A U.S. university announces it will close its Confucius Institute on campus amid continued protests from multiple parties

Tufts University in Massachusetts (USA) announced on March 17 that it will not renew its agreement with the Confucius Institute when it expires in September this year. This means that the last Confucius Institute in Massachusetts will close soon.

James M. Glaser, dean of arts and sciences at Tufts, and Diana Chigas, vice provost and senior international affairs officer, announced on the university’s website that Tufts University renewed its contract with the Confucius Institute for two years in 2019, a partnership that will end this September.

Since 2015, the Confucius Institute (CITU) has “provided complementary, non-credit Chinese language and cultural instruction and programs and facilitated educational and cultural exchange and cooperation between Tufts and Beijing Normal University (BNU),” the announcement said.

The announcement stated, “As the agreement nears its expiration, we have decided to focus more on our solid and increasingly direct relationship with Beijing Normal University. Our relationship with TAU Confucius Institute will end when the agreement expires in September. Until the end of the summer, the Confucius Institute at TAU will continue to offer programs.”

The university’s announcement did not mention the controversy the Confucius Institute has generated in the local community. By Saturday, March 13, human rights supporters had been protesting in front of the university’s Confucius Institute site for 14 weeks since last October. Participants included Tibetans, Uighurs, Hong Kongers, Taiwanese, and other Chinese and local Massachusetts human rights supporters. Protest organizer Olo Bayul of the Boston Tibetan Association said they come to the protest every Saturday at 1 p.m. in hopes of reminding Tufts’ school administration and President Anthony Monaco that “the Confucius Institute is the arm of the Chinese government, and it represents this totalitarian government.”

He added that volunteers have sent nearly 700 letters over the past 2 weeks to the Tufts University administration, Massachusetts legislators, federal lawmakers and government officials at all levels, calling on them to confront the Confucius Institute’s Chinese Communist background. The recipients of these letters include U of T President Anthony Monaco and Massachusetts U.S. Representative Ayana Pressley, among others.
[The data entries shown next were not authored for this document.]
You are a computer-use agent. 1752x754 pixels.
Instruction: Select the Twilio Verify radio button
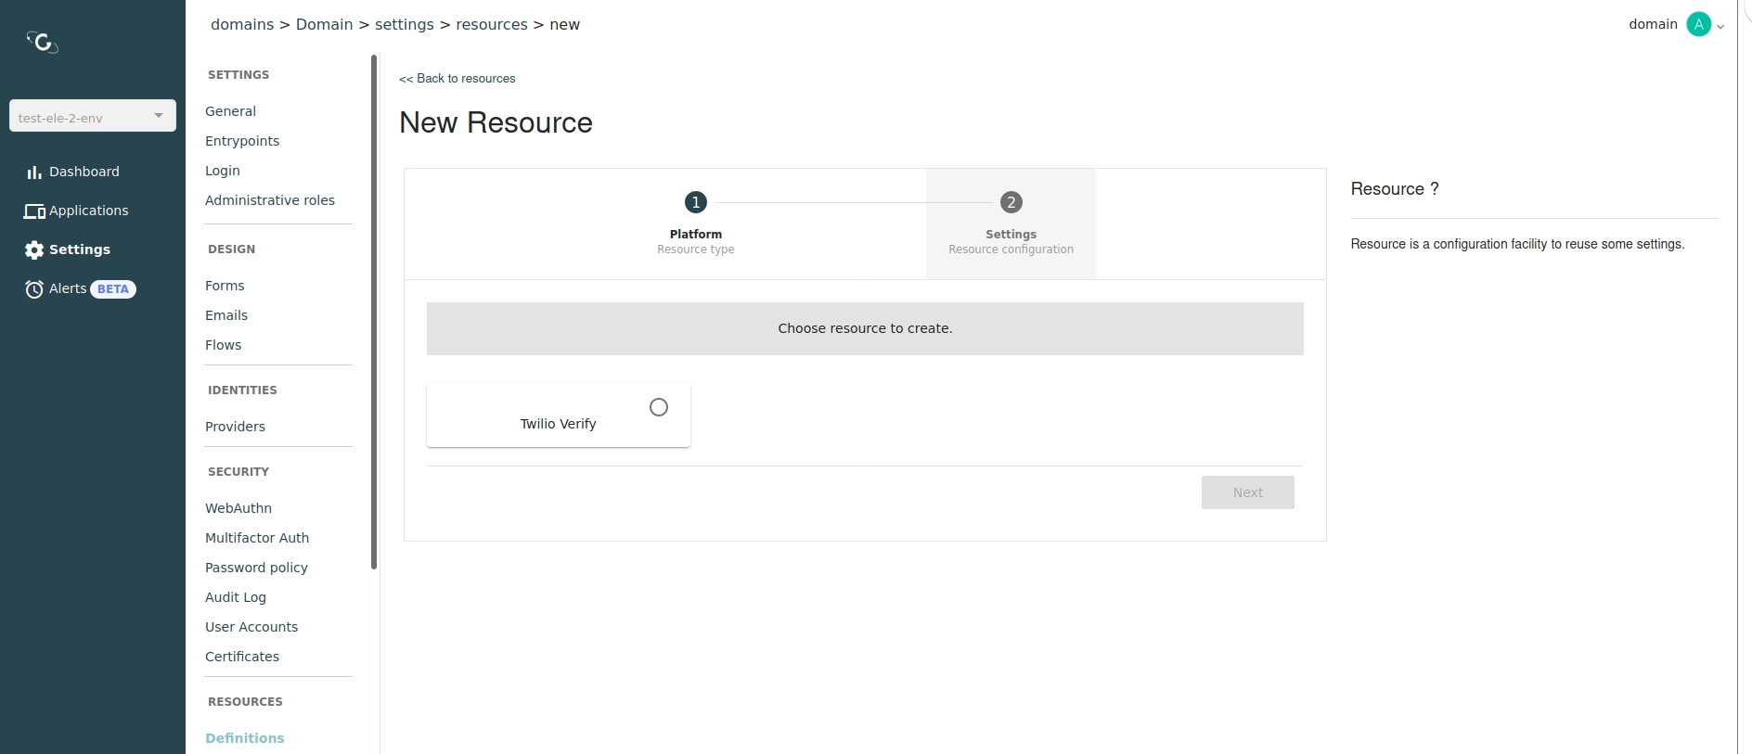tap(658, 407)
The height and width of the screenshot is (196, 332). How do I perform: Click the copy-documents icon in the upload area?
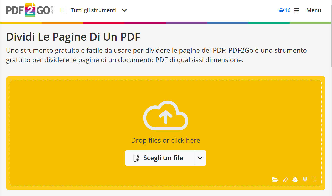tap(315, 180)
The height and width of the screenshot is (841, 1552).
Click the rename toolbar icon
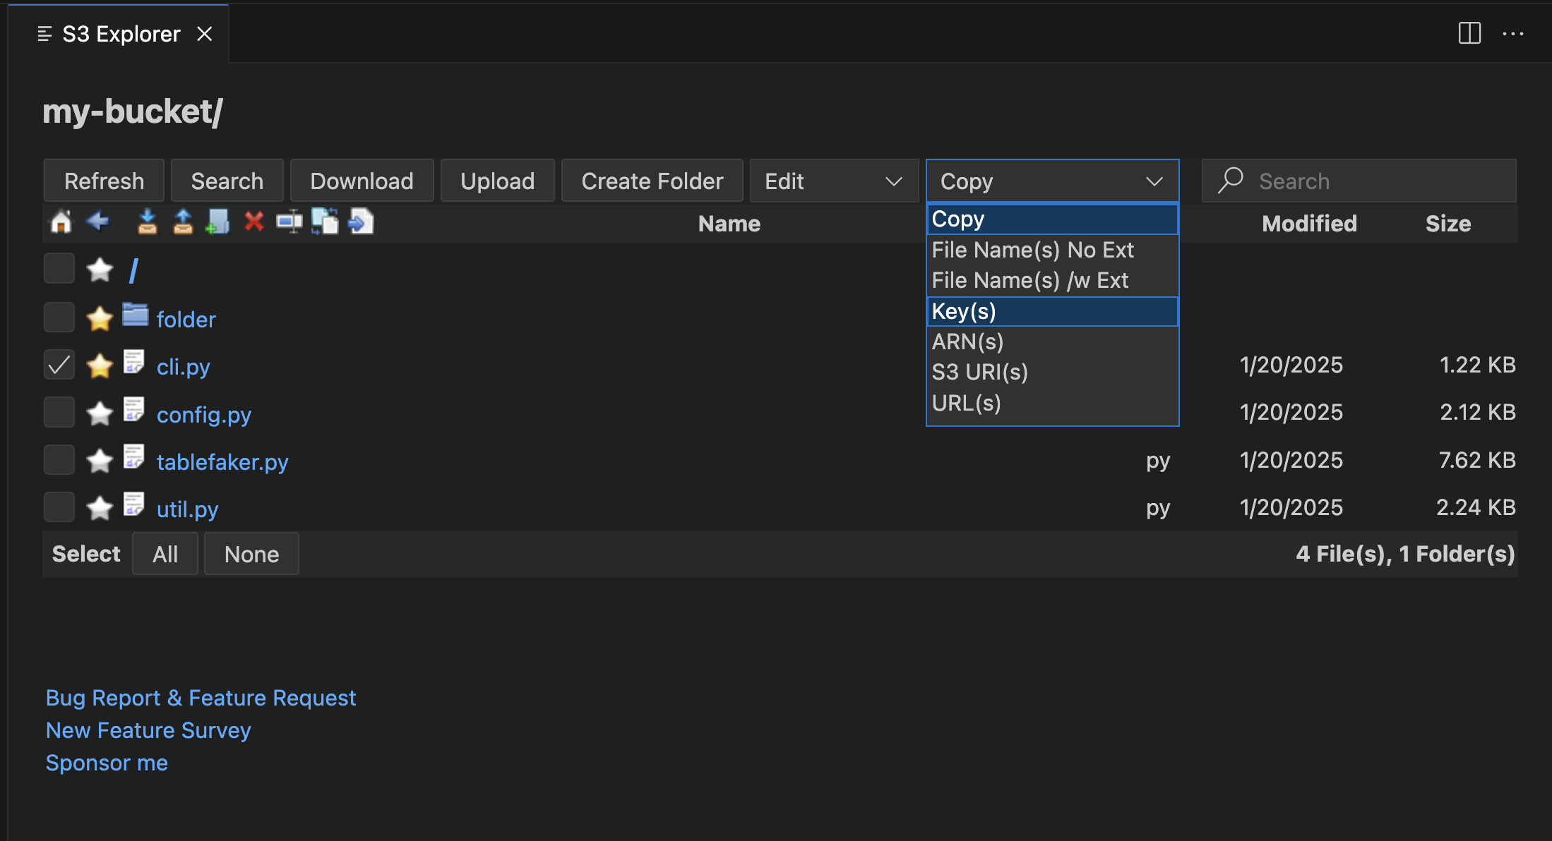click(x=289, y=222)
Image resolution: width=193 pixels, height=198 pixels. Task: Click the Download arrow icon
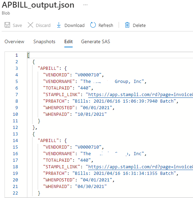59,25
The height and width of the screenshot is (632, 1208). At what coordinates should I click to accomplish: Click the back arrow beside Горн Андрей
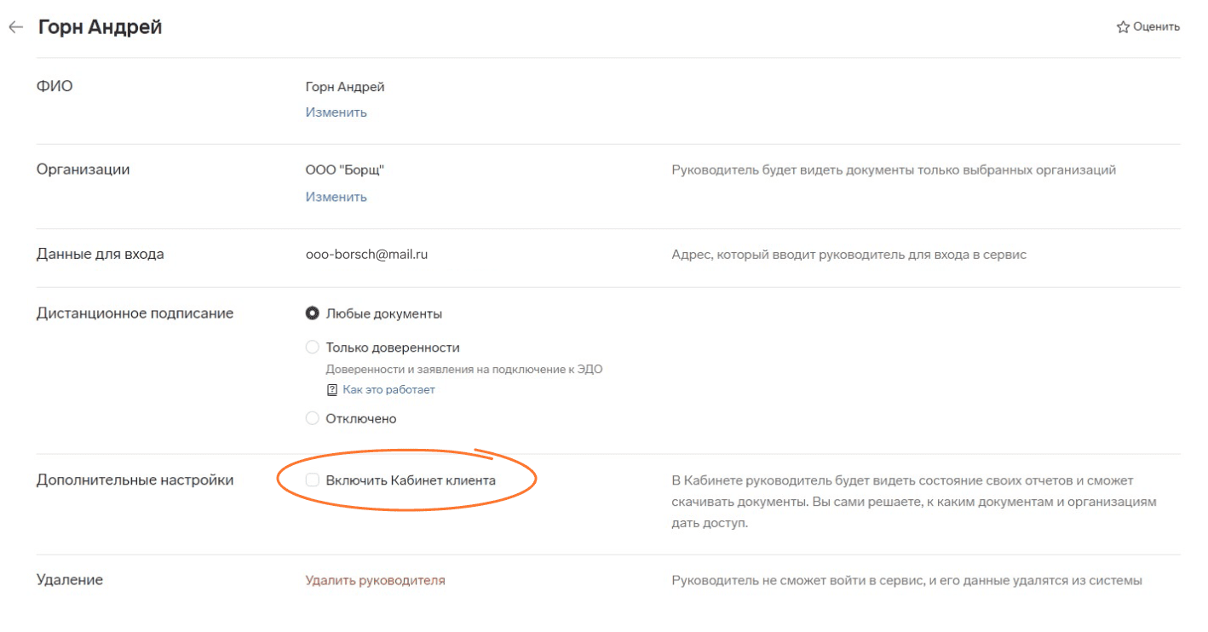tap(15, 27)
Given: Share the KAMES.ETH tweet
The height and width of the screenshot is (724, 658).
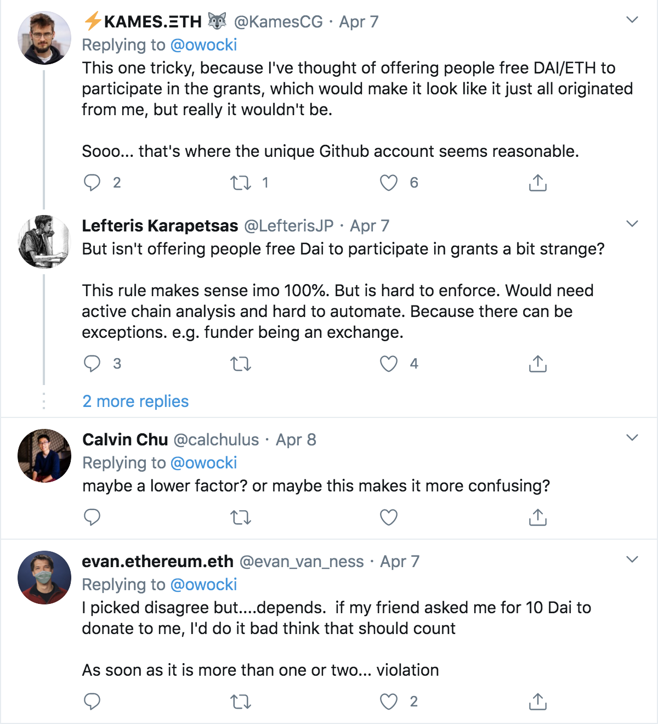Looking at the screenshot, I should [538, 183].
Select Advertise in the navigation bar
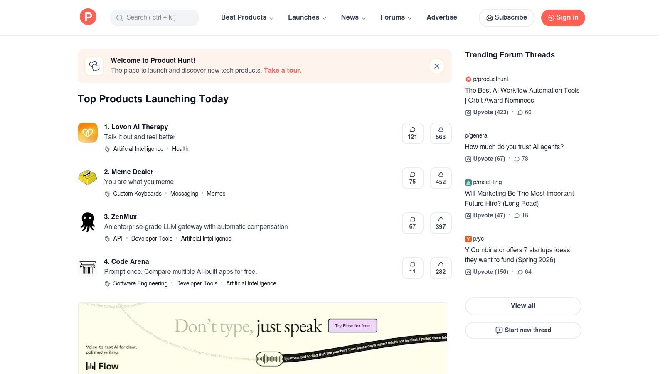Screen dimensions: 665x374 (441, 17)
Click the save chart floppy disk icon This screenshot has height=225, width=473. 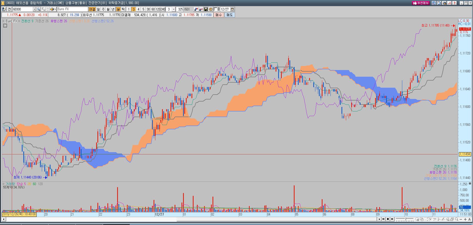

Massachusetts Congresswoman Erika Uyterhoeven, who represents Somerville, Massachusetts, was also present to show her solidarity with the March 13 protest.

The Confucius Institute’s official Communist Party affiliation has been widely noted in the U.S. On August 13, 2020, then-President Trump registered the Confucius Institute USA in Washington, D.C., as a Foreign Missions Institute, identifying it as representing the Chinese government.

Prior to this, the University of Massachusetts Boston (UMass Boston) announced in January 2019 that it would not renew its contract with the Confucius Institute. Tufts University, on the other hand, renewed its contract “conditionally” for two years in October 2019, after holding a public hearing. During the hearing at Tufts, a protester presented a “volunteer agreement” for the Confucius Institute, which states that volunteers “will not engage in activities that harm China’s national interests and will not join illegal organizations such as Falun Gong.

Tufts University, for its part, said in October 2019 that its internal team had found no evidence that the Confucius Institute was exerting undue influence, suppressing academic freedom or imposing speech controls at the university. But Tufts University will shorten the term of the new agreement to two years and add new provisions to ensure that the university has full governing authority over the program and that U.S. law and Tufts University rules apply in full to the Confucius Institute, as well as to the program’s staff, including Chinese nationals.